▶ [Exercise details] Could you repeat every one of the items below, word for word and unchanged?

▶ [Material provided]
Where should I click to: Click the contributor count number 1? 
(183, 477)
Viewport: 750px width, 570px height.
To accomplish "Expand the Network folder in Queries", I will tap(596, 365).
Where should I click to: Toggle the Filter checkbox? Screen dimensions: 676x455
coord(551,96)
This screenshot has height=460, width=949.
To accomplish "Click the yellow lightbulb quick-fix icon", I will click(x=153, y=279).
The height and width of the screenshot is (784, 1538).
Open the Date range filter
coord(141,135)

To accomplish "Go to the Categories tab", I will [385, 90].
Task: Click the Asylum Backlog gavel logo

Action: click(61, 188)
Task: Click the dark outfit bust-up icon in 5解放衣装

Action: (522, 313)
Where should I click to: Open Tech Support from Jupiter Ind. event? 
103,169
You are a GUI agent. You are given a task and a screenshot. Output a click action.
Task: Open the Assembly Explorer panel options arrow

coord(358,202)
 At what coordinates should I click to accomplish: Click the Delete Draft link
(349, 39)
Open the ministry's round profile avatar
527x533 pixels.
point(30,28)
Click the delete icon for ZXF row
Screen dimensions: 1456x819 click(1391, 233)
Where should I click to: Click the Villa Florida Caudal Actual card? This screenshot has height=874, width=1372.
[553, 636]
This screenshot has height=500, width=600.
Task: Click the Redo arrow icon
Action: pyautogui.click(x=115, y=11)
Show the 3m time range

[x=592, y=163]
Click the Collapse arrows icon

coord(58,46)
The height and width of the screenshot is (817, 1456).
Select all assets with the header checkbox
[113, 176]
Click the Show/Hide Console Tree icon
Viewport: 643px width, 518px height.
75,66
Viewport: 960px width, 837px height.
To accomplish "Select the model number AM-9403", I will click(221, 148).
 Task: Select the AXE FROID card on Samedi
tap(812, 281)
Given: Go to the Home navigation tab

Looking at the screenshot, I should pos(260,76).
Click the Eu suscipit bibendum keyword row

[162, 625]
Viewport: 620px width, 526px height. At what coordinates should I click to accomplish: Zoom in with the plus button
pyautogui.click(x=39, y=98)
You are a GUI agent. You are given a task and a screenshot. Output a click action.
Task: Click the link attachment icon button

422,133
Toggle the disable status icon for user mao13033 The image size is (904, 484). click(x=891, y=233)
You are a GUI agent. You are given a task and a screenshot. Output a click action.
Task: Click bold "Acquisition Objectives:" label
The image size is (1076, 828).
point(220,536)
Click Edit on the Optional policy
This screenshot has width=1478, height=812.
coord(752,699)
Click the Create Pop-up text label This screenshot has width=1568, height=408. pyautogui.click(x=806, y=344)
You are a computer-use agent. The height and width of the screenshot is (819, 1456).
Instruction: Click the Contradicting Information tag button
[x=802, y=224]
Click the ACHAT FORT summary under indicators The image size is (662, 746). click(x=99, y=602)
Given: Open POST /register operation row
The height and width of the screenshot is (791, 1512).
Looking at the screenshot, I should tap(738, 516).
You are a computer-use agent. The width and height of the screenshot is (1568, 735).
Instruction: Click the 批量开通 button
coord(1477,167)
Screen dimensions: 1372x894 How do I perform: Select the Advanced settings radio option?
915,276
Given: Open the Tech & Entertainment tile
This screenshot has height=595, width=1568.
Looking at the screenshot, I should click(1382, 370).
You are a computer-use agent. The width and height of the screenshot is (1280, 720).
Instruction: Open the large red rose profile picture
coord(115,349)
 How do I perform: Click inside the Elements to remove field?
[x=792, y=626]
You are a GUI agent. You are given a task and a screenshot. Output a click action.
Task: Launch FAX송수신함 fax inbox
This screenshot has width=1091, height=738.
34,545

▶ [The solution]
Where should I click to: Click the contributor count number 1? 
(183, 477)
Viewport: 750px width, 570px height.
To accomplish "Expand the Network folder in Queries", I will tap(596, 365).
Where should I click to: Toggle the Filter checkbox? Screen dimensions: 676x455
coord(551,96)
This screenshot has height=460, width=949.
To accomplish "Click the yellow lightbulb quick-fix icon", I will click(x=153, y=279).
The height and width of the screenshot is (784, 1538).
Open the Date range filter
coord(141,135)

To accomplish "Go to the Categories tab", I will [385, 90].
Task: Click the Asylum Backlog gavel logo

Action: click(61, 188)
Task: Click the dark outfit bust-up icon in 5解放衣装

Action: (522, 313)
Where should I click to: Open Tech Support from Jupiter Ind. event? 
103,169
You are a GUI agent. You are given a task and a screenshot. Output a click action.
Task: Open the Assembly Explorer panel options arrow

coord(358,202)
 At what coordinates should I click to accomplish: Click the Delete Draft link
(349, 39)
Open the ministry's round profile avatar
527x533 pixels.
point(30,28)
Click the delete icon for ZXF row
Screen dimensions: 1456x819 click(1391, 233)
Where should I click to: Click the Villa Florida Caudal Actual card? This screenshot has height=874, width=1372.
[553, 636]
This screenshot has height=500, width=600.
Task: Click the Redo arrow icon
Action: pyautogui.click(x=115, y=11)
Show the 3m time range

[x=592, y=163]
Click the Collapse arrows icon

coord(58,46)
The height and width of the screenshot is (817, 1456).
Select all assets with the header checkbox
[113, 176]
Click the Show/Hide Console Tree icon
Viewport: 643px width, 518px height.
75,66
Viewport: 960px width, 837px height.
To accomplish "Select the model number AM-9403", I will click(221, 148).
 Task: Select the AXE FROID card on Samedi
tap(812, 281)
Given: Go to the Home navigation tab

Looking at the screenshot, I should pos(260,76).
Click the Eu suscipit bibendum keyword row

[162, 625]
Viewport: 620px width, 526px height. At what coordinates should I click to accomplish: Zoom in with the plus button
pyautogui.click(x=39, y=98)
You are a GUI agent. You are given a task and a screenshot. Output a click action.
Task: Click the link attachment icon button

422,133
Toggle the disable status icon for user mao13033 The image size is (904, 484). click(x=891, y=233)
You are a GUI agent. You are given a task and a screenshot. Output a click action.
Task: Click bold "Acquisition Objectives:" label
The image size is (1076, 828).
point(220,536)
Click Edit on the Optional policy
This screenshot has width=1478, height=812.
coord(752,699)
Click the Create Pop-up text label This screenshot has width=1568, height=408. pyautogui.click(x=806, y=344)
You are a computer-use agent. The height and width of the screenshot is (819, 1456).
Instruction: Click the Contradicting Information tag button
[x=802, y=224]
Click the ACHAT FORT summary under indicators The image size is (662, 746). click(x=99, y=602)
Given: Open POST /register operation row
The height and width of the screenshot is (791, 1512).
Looking at the screenshot, I should tap(738, 516).
You are a computer-use agent. The width and height of the screenshot is (1568, 735).
Instruction: Click the 批量开通 button
coord(1477,167)
Screen dimensions: 1372x894 How do I perform: Select the Advanced settings radio option?
915,276
Given: Open the Tech & Entertainment tile
This screenshot has height=595, width=1568.
Looking at the screenshot, I should click(1382, 370).
You are a computer-use agent. The width and height of the screenshot is (1280, 720).
Instruction: Open the large red rose profile picture
coord(115,349)
 How do I perform: Click inside the Elements to remove field?
[x=792, y=626]
You are a GUI agent. You are given a task and a screenshot. Output a click action.
Task: Launch FAX송수신함 fax inbox
This screenshot has width=1091, height=738.
34,545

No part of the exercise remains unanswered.